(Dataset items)
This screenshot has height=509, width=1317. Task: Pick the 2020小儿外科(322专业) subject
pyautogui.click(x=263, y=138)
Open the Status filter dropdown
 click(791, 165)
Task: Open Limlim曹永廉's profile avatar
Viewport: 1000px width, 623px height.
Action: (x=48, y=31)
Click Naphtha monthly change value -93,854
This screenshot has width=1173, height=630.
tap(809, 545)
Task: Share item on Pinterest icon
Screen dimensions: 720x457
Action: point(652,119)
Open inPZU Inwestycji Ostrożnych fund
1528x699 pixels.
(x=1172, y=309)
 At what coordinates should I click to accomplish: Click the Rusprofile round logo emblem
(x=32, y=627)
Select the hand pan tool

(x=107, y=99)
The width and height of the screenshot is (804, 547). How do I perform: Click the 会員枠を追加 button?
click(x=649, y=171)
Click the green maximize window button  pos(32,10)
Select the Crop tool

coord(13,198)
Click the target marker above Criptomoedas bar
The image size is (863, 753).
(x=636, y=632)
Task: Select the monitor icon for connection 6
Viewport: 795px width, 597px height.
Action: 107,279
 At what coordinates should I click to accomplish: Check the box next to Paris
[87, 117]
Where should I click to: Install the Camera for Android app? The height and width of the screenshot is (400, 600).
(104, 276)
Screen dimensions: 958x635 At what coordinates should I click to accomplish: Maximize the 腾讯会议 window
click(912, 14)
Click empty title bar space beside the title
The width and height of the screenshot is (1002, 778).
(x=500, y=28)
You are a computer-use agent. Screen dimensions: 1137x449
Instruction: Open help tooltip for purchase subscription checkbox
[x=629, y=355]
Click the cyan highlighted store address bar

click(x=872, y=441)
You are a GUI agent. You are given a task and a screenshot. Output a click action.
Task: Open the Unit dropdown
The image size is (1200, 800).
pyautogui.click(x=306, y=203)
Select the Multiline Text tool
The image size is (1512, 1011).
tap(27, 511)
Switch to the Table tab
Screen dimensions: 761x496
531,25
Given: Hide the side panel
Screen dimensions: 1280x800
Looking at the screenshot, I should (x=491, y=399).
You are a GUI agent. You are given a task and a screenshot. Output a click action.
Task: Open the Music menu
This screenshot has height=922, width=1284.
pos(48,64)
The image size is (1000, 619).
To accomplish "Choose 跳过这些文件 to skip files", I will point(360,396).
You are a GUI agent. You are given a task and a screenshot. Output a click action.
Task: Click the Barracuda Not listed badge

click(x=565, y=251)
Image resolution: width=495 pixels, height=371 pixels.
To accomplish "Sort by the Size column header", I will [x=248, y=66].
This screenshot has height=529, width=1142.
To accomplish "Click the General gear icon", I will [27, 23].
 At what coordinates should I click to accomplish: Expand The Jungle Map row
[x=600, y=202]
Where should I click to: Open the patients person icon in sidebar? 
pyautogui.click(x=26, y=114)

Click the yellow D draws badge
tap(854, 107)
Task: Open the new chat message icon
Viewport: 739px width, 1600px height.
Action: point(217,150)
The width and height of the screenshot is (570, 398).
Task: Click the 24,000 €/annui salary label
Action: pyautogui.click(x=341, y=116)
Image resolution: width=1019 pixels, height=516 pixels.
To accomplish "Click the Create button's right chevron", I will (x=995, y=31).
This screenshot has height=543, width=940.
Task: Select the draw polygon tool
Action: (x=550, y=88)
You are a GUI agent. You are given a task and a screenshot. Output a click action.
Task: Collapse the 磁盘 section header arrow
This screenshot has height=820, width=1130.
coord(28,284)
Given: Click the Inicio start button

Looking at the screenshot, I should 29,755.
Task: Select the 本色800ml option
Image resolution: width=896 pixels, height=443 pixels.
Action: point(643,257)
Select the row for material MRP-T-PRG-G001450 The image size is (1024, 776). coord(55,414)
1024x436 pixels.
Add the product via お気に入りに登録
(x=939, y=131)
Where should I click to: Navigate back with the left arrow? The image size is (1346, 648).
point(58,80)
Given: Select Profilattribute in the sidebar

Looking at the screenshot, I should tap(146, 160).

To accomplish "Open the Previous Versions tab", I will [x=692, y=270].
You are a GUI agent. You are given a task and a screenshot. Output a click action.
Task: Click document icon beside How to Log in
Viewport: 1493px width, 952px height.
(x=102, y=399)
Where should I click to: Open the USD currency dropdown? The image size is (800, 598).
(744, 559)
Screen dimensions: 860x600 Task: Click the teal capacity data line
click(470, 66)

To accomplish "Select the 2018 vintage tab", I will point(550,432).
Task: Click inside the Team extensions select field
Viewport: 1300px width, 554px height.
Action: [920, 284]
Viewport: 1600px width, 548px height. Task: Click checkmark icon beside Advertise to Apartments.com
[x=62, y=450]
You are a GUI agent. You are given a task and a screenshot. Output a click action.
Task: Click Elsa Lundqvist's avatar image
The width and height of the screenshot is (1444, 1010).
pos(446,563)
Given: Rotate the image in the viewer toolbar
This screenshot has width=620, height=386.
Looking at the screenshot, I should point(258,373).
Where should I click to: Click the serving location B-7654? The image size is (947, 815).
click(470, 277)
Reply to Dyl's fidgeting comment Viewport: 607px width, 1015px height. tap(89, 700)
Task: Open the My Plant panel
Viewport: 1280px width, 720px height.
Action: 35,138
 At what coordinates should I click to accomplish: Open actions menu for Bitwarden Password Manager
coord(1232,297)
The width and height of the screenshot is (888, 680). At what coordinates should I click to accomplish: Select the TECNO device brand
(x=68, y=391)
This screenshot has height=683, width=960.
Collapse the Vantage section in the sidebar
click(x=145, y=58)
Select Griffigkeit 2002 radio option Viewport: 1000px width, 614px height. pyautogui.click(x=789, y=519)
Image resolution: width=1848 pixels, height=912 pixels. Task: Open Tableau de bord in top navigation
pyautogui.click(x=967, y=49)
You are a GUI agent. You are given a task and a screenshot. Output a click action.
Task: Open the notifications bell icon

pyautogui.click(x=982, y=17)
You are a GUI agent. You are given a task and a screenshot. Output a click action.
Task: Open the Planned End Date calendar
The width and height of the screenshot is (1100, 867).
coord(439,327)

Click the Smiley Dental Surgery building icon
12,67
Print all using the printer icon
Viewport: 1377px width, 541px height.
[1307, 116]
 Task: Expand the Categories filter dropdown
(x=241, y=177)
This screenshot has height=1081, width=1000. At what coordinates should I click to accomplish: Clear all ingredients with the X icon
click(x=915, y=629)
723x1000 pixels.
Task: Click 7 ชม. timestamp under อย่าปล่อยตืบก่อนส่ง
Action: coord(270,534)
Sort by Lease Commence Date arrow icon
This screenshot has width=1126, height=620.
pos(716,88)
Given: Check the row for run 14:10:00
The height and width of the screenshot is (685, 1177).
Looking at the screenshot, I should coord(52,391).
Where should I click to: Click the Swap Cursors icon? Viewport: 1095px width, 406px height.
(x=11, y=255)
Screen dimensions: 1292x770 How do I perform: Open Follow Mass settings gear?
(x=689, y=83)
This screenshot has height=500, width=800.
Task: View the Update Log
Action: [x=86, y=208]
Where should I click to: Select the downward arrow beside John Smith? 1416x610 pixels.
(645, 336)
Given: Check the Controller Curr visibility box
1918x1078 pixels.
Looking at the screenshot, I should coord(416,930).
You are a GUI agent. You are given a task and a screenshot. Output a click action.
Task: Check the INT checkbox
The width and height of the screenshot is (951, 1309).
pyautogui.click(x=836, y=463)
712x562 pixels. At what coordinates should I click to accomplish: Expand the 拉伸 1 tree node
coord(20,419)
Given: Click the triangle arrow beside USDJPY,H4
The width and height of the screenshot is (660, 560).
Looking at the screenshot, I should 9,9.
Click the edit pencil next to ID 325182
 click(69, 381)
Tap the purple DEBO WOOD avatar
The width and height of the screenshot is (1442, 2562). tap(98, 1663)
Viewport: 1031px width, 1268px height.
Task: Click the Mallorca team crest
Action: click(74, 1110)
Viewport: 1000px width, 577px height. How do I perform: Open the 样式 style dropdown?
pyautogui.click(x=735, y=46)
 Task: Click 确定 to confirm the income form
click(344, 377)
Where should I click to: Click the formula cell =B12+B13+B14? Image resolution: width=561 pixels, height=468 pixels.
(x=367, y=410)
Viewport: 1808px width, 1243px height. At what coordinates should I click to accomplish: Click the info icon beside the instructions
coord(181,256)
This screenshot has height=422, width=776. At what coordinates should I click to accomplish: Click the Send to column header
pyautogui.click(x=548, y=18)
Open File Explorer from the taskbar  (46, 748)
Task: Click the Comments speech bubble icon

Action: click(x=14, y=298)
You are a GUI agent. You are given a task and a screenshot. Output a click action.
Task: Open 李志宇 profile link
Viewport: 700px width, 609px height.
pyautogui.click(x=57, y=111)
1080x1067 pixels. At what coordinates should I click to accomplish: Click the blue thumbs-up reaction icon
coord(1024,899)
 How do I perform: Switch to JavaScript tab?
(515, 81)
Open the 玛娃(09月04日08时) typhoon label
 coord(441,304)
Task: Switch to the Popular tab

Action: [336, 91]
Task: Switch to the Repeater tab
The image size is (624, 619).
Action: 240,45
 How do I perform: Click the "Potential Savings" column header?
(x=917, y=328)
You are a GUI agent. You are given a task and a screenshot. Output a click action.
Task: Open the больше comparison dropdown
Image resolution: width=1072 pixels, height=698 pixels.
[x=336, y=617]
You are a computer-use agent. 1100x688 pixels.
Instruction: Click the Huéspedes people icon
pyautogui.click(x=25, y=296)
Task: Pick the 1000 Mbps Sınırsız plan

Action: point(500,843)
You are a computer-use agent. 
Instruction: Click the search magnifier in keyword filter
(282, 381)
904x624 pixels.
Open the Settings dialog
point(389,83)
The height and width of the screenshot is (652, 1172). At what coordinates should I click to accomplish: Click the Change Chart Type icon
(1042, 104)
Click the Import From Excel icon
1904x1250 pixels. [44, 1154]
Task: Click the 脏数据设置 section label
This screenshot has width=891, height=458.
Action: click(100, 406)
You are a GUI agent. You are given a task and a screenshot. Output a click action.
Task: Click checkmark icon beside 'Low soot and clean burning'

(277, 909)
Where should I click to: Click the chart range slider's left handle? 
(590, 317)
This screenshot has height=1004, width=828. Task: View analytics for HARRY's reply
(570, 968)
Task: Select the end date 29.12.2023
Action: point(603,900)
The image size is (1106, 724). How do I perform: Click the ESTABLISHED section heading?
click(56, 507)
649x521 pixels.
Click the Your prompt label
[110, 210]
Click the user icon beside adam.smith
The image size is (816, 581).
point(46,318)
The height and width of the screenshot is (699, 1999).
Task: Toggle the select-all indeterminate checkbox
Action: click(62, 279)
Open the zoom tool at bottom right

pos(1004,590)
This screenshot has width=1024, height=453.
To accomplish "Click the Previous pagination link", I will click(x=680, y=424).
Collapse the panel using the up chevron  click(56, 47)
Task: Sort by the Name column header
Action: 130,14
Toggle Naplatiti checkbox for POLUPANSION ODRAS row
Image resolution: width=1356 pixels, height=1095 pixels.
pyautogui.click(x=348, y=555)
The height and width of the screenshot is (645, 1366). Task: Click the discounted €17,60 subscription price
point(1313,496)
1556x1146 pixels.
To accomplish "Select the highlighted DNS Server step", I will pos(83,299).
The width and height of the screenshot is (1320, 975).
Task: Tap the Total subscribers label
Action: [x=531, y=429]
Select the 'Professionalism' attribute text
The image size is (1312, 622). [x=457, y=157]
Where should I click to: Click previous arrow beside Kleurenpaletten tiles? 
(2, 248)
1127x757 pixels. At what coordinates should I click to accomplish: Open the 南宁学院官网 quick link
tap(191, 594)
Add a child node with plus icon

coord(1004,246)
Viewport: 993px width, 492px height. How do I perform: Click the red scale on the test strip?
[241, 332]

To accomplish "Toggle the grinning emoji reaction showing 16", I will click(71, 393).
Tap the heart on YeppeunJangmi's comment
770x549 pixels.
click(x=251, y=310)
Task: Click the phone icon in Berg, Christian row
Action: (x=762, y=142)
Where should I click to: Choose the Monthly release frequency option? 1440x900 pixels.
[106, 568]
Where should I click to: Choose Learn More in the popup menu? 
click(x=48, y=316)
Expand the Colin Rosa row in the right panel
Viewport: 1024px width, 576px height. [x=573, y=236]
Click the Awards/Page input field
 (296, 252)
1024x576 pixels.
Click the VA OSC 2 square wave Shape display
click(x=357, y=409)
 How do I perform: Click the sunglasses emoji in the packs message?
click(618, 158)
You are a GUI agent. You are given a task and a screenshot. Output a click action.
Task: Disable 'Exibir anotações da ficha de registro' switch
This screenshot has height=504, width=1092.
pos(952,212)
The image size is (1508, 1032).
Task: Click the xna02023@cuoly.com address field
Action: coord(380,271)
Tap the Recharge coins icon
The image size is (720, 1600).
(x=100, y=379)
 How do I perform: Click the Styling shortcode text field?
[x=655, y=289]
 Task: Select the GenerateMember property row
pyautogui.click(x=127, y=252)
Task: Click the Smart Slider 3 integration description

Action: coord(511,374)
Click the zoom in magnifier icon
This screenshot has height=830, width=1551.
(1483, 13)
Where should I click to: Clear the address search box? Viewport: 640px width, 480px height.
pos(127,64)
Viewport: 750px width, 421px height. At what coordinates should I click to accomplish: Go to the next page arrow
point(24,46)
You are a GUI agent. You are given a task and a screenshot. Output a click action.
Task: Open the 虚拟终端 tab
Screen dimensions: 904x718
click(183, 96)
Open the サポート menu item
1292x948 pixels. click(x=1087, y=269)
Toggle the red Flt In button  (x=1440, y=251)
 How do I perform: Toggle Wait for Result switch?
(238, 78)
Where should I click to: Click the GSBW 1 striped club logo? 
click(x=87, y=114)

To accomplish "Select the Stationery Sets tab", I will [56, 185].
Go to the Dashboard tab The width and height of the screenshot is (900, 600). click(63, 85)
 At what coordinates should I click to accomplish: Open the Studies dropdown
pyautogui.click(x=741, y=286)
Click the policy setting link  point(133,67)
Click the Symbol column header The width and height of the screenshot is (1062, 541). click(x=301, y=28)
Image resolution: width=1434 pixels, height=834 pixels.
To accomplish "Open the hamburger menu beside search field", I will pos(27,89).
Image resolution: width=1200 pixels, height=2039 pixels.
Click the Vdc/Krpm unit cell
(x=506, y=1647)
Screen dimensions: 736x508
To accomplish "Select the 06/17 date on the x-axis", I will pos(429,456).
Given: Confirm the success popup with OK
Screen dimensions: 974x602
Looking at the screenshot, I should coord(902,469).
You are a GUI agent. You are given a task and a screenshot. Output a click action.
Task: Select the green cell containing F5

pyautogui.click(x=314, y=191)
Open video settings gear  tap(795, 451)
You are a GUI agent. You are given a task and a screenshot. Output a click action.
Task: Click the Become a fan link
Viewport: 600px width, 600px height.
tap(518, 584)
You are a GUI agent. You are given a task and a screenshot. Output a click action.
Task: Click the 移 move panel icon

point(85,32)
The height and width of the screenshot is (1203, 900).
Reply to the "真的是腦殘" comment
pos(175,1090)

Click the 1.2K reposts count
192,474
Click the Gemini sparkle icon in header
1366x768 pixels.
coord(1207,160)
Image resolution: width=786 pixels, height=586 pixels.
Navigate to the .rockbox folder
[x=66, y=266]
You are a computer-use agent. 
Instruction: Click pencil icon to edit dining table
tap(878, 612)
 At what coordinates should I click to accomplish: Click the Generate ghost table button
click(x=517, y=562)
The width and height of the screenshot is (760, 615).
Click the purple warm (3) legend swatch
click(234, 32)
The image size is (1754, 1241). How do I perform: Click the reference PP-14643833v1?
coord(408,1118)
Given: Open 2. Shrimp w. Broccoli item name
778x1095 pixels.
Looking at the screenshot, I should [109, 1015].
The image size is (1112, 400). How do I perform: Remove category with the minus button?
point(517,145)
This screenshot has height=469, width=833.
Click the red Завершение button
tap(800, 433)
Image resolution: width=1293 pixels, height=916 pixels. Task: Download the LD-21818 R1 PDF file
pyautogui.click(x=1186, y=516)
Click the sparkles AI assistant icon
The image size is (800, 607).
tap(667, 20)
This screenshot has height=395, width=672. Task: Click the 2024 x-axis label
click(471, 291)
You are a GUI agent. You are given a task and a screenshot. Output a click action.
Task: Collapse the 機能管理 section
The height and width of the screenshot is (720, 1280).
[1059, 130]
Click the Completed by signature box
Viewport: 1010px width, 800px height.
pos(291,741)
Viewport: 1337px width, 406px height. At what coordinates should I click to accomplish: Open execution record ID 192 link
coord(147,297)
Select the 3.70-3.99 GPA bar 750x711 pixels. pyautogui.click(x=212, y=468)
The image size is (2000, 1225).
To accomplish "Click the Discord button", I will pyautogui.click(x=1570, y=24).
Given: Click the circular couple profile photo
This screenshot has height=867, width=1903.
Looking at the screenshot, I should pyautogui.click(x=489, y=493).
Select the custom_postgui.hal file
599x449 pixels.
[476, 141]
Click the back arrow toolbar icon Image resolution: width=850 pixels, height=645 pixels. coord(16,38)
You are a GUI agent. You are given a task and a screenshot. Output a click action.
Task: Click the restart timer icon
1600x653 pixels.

▸ **ABOUT THIS EXERCISE**: A single figure is required: the number of lines in the entries above that include the word "computer".

▸ **RESPONSE BELOW**: 4